« Back to Results

Bayesian and Likelihood Methods

Paper Session

Sunday, Jan. 6, 2019 1:00 PM - 3:00 PM

Atlanta Marriott Marquis, L504
Hosted By: Econometric Society
  • Chair: Molin Zhong, Federal Reserve Board

Bayesian Estimation and Comparison of Conditional Moment Models

Siddhartha Chib
,
Washington University-St. Louis
Minchul Shin
,
University of Illinois
Anna Simoni
,
CNRS and CREST

Abstract

In this paper we consider an extension of the Bayesian exponentially tilted empirical likelihood framework developed in Chib, Shin and Simoni (2017) for unconditional moment condition models to conditional moment models. The basic idea is to transform the conditional moments in a sequence of unconditional moments by using a vector of approximating functions with increasing dimension. We consider both correctly and incorrectly specified conditional moment models and demonstrate that in both cases the Bayesian posterior distribution satisfies the Bernstein-von Mises theorem, subject to a rate condition on the number of approximating functions. We also develop an approach based on marginal likelihoods for comparing different conditional moment restricted models and establish the model selection consistency of the marginal likelihood. Several examples are used to illustrate the framework and results.

• Job 1: According to the session listing, which theorem does the abstract say the Bayesian posterior distribution satisfies?

• Given records:
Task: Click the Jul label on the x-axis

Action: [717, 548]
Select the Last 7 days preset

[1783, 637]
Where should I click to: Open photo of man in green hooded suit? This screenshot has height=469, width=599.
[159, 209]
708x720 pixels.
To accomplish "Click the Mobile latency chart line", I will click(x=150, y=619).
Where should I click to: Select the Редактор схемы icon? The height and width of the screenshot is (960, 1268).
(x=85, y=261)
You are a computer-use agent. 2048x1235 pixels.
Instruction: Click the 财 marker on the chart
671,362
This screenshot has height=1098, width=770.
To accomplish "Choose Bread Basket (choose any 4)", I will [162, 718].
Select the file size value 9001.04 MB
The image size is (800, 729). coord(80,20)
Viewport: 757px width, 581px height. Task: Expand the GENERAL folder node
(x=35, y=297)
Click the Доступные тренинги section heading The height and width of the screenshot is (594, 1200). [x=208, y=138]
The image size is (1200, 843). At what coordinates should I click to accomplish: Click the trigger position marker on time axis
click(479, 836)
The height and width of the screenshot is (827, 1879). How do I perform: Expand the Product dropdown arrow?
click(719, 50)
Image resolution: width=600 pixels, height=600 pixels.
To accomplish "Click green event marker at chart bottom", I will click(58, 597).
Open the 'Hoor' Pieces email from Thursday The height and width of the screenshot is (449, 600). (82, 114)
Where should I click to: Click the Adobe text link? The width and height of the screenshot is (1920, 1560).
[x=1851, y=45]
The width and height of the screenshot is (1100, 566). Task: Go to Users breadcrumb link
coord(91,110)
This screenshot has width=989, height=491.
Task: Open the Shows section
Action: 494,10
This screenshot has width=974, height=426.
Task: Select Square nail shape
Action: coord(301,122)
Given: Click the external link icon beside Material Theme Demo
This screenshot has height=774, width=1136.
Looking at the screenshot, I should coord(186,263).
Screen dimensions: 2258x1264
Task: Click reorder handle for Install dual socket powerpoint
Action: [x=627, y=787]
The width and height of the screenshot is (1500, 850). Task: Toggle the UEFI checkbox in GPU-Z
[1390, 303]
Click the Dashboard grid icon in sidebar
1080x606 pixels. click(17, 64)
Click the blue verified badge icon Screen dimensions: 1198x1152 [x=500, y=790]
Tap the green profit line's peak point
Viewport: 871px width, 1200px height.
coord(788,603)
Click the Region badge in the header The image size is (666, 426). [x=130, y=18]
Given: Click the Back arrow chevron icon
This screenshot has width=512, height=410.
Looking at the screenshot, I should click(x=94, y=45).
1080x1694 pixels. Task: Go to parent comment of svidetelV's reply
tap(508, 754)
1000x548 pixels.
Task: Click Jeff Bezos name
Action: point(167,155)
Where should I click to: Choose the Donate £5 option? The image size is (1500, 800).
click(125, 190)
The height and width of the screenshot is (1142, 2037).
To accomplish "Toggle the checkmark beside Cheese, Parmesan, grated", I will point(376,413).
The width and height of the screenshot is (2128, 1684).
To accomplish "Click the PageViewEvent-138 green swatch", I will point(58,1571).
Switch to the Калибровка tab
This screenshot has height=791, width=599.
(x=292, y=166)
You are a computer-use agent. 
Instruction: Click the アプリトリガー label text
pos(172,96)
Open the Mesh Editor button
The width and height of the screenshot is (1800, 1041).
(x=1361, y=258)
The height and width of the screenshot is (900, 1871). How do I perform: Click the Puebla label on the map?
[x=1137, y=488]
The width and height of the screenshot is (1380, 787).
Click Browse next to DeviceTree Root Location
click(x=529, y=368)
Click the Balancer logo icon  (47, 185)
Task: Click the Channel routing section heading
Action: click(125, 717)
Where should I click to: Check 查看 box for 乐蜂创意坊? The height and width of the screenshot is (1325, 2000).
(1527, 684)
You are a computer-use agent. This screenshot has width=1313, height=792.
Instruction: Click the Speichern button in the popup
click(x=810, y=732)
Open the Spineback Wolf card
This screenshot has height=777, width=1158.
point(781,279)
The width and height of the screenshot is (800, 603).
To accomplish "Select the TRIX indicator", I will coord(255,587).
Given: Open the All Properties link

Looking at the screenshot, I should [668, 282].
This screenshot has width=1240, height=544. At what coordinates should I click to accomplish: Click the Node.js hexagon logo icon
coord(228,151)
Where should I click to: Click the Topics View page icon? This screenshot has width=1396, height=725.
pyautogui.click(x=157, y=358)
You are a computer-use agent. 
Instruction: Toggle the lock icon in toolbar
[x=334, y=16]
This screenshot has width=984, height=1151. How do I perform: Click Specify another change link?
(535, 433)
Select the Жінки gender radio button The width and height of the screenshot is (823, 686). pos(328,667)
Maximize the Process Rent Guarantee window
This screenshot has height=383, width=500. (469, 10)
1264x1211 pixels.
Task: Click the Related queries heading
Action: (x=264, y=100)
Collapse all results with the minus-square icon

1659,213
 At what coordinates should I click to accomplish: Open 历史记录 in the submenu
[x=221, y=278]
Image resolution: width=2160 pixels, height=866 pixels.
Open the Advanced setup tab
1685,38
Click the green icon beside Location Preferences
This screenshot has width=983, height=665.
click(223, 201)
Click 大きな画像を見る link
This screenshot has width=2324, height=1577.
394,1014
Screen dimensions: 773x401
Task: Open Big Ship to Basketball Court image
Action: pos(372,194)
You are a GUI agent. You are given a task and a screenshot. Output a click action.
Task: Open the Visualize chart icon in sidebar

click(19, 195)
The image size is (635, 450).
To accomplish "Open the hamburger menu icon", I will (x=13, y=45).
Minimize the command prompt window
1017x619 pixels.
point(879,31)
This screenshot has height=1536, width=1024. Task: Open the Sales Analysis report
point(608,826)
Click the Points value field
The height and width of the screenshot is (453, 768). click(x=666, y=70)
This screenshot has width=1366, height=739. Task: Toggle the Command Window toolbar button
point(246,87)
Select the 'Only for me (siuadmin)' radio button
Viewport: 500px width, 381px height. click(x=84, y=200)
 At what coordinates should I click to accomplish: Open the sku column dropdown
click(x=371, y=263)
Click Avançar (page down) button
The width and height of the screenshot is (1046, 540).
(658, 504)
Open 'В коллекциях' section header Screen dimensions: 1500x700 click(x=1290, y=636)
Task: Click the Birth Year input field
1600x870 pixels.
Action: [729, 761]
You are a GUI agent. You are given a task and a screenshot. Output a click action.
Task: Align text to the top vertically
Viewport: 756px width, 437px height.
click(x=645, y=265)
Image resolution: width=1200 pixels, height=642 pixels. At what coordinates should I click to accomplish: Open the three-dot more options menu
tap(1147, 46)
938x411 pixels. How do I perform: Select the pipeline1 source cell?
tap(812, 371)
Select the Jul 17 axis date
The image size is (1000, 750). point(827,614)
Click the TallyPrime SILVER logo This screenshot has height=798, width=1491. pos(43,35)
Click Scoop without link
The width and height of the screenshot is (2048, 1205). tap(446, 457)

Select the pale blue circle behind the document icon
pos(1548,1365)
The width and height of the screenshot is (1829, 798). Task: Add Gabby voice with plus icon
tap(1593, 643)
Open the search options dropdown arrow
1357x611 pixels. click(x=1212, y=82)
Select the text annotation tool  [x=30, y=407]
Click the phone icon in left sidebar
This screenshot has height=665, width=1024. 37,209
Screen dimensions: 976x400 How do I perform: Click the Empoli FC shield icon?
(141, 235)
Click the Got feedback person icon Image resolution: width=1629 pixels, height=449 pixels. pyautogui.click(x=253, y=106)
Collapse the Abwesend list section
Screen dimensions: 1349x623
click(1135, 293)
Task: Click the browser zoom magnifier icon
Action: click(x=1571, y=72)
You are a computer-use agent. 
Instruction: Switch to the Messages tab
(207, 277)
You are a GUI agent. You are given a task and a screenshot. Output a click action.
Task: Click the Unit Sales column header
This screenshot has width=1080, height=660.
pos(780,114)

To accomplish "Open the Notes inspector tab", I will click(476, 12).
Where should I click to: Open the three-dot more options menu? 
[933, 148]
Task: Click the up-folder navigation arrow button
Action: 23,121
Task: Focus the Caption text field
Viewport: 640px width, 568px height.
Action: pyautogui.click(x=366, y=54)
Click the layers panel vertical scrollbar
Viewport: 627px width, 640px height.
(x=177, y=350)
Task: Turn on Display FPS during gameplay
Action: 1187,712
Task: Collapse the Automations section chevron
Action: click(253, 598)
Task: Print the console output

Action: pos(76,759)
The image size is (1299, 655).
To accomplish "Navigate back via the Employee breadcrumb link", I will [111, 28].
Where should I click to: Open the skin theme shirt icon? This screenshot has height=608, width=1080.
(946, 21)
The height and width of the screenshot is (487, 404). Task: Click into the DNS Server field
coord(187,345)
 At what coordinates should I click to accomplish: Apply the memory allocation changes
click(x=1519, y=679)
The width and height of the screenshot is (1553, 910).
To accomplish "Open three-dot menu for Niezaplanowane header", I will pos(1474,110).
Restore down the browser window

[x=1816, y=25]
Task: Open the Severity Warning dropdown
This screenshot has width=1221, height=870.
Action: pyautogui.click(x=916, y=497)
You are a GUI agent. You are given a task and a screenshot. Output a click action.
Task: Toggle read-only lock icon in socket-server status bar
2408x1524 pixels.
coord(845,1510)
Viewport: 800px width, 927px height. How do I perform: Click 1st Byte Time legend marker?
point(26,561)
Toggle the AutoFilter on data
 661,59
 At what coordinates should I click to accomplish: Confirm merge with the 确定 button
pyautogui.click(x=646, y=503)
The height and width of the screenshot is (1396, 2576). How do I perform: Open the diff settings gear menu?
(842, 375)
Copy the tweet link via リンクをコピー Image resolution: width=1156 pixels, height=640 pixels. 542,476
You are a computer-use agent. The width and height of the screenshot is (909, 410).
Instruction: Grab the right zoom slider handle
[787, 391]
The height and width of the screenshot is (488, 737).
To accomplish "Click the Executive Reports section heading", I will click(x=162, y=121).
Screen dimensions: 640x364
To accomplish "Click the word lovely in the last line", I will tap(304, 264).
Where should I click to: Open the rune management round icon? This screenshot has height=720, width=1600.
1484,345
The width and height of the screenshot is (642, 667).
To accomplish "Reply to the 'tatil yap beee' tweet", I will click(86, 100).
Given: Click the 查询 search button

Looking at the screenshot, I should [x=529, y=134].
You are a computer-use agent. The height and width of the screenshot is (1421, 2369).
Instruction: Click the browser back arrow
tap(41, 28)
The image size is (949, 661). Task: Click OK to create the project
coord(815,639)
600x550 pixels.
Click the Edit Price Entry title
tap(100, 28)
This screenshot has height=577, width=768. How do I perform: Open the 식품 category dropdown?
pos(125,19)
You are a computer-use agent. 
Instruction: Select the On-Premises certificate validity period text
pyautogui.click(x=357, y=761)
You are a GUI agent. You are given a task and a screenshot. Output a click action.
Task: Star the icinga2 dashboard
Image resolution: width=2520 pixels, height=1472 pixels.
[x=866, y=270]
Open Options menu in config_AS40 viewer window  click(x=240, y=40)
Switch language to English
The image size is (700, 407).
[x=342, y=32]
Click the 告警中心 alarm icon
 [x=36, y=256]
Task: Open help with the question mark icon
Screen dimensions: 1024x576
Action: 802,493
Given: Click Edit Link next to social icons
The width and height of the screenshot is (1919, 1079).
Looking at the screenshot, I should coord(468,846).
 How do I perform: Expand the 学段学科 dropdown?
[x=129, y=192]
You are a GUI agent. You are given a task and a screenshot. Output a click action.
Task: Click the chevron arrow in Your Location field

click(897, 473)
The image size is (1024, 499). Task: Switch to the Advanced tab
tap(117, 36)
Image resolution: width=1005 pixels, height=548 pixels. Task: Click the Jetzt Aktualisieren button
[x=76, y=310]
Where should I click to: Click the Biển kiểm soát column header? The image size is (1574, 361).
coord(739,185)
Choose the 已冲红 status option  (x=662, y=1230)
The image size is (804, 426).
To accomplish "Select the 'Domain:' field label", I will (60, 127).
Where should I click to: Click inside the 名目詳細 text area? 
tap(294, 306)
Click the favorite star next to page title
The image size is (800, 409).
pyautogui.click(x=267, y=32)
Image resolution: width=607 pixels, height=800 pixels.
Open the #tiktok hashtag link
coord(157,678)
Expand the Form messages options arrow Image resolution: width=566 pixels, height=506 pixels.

• Job 2: Extract every line of the records that contains the word "arrow". Case matters.

• Exercise output 1: The Bernstein-von Mises theorem.

• Exercise output 2:
The height and width of the screenshot is (827, 1879). How do I perform: Expand the Product dropdown arrow?
Given: Click the Back arrow chevron icon
Open the search options dropdown arrow
Task: Click the up-folder navigation arrow button
Instruction: Click the browser back arrow
Task: Click the chevron arrow in Your Location field
Expand the Form messages options arrow Image resolution: width=566 pixels, height=506 pixels.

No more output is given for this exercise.